“L’alchimia non è una semplice operazione chimica nel senso effettivo del termine, quanto piuttosto un procedimento filosofico di trasformazione”.
Carl Gustav Jung
Dare una definizione di alchimia, si può:
“Trasformare in oro i metalli vili”.
Trovare i sinonimi, anche:
“Opus Magnum”; “Arte Sacra”; “Crisopea”, e altri.
Ma entrare dentro a questi significati e percorrere tutto ciò che il termine alchimia sottende, è un’altra storia.
Ed è quello che fa Stefano Valente, con il suo Breve storia dell’alchimia edito da Graphofeel.
A partire dall’epoca tardomedioevale, la “Grande Opera” viene suddivisa in quattro fasi, dai nomi affascinanti, che già di per sé rimandano al mistero, a tempi lontani: Nigredo, Albedo, Citrinitas, Rubedo.
Come si immagina, il mondo dell’Alchimia è un mondo multiforme e Valente ne traccia ogni sfaccettatura.
Gli egizi e la loro antica sapienza che viene tramandata.
Concetti nomadi come gli stregoni del Medioevo.
Connotati che mutano, toccando il mistico, la religione, passando per il Rinascimento a Firenze, il Cabbalismo Cristiano con Pico della Mirandola, arrivando ad Agrippa e Giordano Bruno.
La medicina, con Paracelso che brucia i libri per distaccarsi dalla medicina aristotelica, prediligendo il metodo empirico, l’osservazione magica.
E a proposito di magia non posso far a meno di citare Nicholas Flamel e la Pietra filosofale, punto focale e che (ahimè) non può che rimandarmi a Harry Potter e alle puntigliose ricerche di Hermione Granger.

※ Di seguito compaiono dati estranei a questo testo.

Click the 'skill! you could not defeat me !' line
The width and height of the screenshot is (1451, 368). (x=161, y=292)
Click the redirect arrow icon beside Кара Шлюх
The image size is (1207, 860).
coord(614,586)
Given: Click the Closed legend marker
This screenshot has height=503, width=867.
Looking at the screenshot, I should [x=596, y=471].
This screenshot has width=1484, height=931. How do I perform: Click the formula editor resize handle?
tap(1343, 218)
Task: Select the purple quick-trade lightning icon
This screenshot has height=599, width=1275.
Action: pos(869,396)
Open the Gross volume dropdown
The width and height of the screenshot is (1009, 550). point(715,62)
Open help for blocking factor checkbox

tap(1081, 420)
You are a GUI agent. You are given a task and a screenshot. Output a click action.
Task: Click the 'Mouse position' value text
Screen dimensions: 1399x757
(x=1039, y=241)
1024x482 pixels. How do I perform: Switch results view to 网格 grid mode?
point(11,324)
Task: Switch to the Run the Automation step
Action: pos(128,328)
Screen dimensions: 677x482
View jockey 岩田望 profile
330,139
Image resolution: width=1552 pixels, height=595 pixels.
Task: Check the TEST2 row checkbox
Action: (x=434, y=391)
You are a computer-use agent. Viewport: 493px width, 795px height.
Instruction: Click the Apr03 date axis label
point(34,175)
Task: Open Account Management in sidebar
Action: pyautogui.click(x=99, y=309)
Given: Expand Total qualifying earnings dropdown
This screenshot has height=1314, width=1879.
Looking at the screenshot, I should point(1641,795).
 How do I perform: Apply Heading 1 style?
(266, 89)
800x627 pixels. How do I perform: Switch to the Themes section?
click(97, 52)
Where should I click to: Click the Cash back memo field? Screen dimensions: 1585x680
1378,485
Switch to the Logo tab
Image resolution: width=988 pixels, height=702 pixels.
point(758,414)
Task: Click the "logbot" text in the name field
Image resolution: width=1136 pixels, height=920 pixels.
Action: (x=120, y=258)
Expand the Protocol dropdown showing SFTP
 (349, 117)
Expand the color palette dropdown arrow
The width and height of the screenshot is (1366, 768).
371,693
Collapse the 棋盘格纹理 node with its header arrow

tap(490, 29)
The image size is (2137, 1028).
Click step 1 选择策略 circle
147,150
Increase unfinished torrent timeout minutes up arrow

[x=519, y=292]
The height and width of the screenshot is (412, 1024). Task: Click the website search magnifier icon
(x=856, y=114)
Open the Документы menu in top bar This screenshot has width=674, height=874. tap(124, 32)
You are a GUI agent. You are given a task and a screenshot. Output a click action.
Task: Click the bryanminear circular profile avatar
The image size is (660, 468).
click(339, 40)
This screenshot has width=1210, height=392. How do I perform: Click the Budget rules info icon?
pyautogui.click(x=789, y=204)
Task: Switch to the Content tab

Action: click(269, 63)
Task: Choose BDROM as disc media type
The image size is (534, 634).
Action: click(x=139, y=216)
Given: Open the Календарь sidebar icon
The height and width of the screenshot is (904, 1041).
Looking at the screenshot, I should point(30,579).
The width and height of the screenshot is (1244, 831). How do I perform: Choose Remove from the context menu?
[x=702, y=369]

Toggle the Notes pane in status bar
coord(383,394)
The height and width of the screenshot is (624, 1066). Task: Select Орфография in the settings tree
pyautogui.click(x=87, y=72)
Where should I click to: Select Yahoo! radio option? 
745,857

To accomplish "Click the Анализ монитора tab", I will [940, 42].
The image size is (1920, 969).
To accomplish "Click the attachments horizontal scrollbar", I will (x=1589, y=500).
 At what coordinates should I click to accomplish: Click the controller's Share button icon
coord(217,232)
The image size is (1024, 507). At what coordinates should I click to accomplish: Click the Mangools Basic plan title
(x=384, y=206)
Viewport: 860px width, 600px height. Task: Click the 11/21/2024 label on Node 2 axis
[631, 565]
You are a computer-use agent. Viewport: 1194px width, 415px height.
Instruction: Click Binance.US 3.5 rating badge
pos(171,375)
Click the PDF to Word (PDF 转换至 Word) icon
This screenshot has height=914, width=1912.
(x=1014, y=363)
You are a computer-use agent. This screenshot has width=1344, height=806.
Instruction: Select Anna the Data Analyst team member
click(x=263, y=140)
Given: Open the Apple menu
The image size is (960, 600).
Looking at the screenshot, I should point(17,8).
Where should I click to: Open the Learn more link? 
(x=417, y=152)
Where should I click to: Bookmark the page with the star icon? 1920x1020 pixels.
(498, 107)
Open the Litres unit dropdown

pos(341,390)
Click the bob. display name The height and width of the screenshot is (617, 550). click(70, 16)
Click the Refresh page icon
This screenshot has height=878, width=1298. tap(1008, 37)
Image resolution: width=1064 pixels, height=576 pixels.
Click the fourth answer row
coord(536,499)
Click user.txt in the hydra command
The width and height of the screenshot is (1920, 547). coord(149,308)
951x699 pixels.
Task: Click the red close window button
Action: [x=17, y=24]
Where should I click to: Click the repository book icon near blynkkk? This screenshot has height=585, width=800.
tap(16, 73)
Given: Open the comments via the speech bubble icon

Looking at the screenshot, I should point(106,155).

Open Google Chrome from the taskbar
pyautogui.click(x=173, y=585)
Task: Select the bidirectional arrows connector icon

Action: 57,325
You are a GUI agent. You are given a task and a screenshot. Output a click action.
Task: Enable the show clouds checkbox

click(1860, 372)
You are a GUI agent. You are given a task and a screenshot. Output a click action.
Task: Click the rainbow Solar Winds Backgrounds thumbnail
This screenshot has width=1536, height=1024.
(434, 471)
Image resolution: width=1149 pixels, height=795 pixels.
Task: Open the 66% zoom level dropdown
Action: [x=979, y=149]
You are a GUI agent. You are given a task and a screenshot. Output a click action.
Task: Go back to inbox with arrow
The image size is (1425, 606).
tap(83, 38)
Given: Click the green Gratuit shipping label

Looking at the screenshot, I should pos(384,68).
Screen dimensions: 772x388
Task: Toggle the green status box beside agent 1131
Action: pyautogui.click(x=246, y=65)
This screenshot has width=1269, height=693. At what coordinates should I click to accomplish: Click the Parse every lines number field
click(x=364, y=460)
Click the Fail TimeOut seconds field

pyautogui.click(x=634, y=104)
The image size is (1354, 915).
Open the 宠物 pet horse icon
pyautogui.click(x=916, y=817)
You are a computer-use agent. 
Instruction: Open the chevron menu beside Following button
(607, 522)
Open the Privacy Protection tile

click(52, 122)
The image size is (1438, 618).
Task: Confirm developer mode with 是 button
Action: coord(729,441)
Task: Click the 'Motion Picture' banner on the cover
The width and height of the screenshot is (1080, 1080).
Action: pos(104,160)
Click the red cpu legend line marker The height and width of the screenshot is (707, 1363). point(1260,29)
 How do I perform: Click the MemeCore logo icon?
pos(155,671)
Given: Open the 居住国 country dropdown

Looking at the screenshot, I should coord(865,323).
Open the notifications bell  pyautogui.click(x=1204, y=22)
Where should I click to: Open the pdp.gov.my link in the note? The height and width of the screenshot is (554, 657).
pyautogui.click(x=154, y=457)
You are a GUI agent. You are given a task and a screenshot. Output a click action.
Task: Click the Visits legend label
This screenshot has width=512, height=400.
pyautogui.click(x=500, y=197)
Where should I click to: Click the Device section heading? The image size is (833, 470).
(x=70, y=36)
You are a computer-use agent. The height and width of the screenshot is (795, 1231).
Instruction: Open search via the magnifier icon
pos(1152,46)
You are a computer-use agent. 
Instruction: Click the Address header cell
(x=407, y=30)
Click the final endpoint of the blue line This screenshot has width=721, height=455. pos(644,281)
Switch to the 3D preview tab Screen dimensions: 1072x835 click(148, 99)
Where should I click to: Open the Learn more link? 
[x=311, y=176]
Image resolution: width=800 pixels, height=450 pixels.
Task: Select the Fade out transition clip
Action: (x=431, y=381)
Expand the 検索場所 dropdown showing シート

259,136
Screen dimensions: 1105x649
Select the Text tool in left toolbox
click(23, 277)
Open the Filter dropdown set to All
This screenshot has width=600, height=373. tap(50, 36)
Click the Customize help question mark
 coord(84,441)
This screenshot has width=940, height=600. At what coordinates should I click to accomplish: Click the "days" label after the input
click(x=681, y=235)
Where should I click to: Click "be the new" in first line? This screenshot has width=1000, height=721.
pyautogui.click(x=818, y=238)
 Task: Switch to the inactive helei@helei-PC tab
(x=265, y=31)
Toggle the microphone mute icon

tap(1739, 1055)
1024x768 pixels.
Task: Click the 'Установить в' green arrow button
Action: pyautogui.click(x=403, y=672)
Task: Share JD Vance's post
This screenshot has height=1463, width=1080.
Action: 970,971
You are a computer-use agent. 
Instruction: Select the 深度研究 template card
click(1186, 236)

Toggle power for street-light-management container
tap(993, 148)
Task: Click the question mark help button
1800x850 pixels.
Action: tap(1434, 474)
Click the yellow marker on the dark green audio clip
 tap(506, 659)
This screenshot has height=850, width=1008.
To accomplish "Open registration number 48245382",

Ci avventuriamo come i profeti alchimisti nella Roma barocca del Seicento, venendo a conoscenza del “Cenacolo di Cristina di Svezia” e del “Collegio Romano”.
Il libro, così come l’alchimia e il suo percorso cronologico, sono in continuo divenire: dall’osservazione empirica alla smania enciclopedica di Athanasius Kircher.
Dalle stillerie e i laboratori alchemici alle società iniziatiche segrete come quella di Rosacroce.
Da Firenze a Roma, alla Germania.
Arriviamo tra la fine del Settecento e l’inizio dell’Ottocento, a Isaac Newton, insieme collante e spartiacque tra i cosiddetti “figli di Ermete” e i nuovi scienziati.
E ancora, la rivoluzione irrazionale tra ottocento e novecento, dove la magia torna protagonista; l’astrologia e i tarocchi; la protopsicologia con Jung e il profondo, l’inconscio.
Insomma, leggere questo libro, dalle nozioni a tutto tondo e con una narrazione scorrevole e piacevole è stato come fare un viaggio.
Una metafora del viaggio dell’anima, un sogno dentro il sogno.
Come il libro, Hypnerotomachia Poliphili (Battaglia d’amore in sogno di Polifilo), pubblicato da Manuzio (Venezia 1499), opera di grande ricchezza.
Storia dalla trama complicata che narra di Polifilo e Polia che per me, riduce, se così si può dire, il tutto a un’unica immensa ricerca, che mi sento di aggiungere alla grande tela dell’alchimia: l’amore.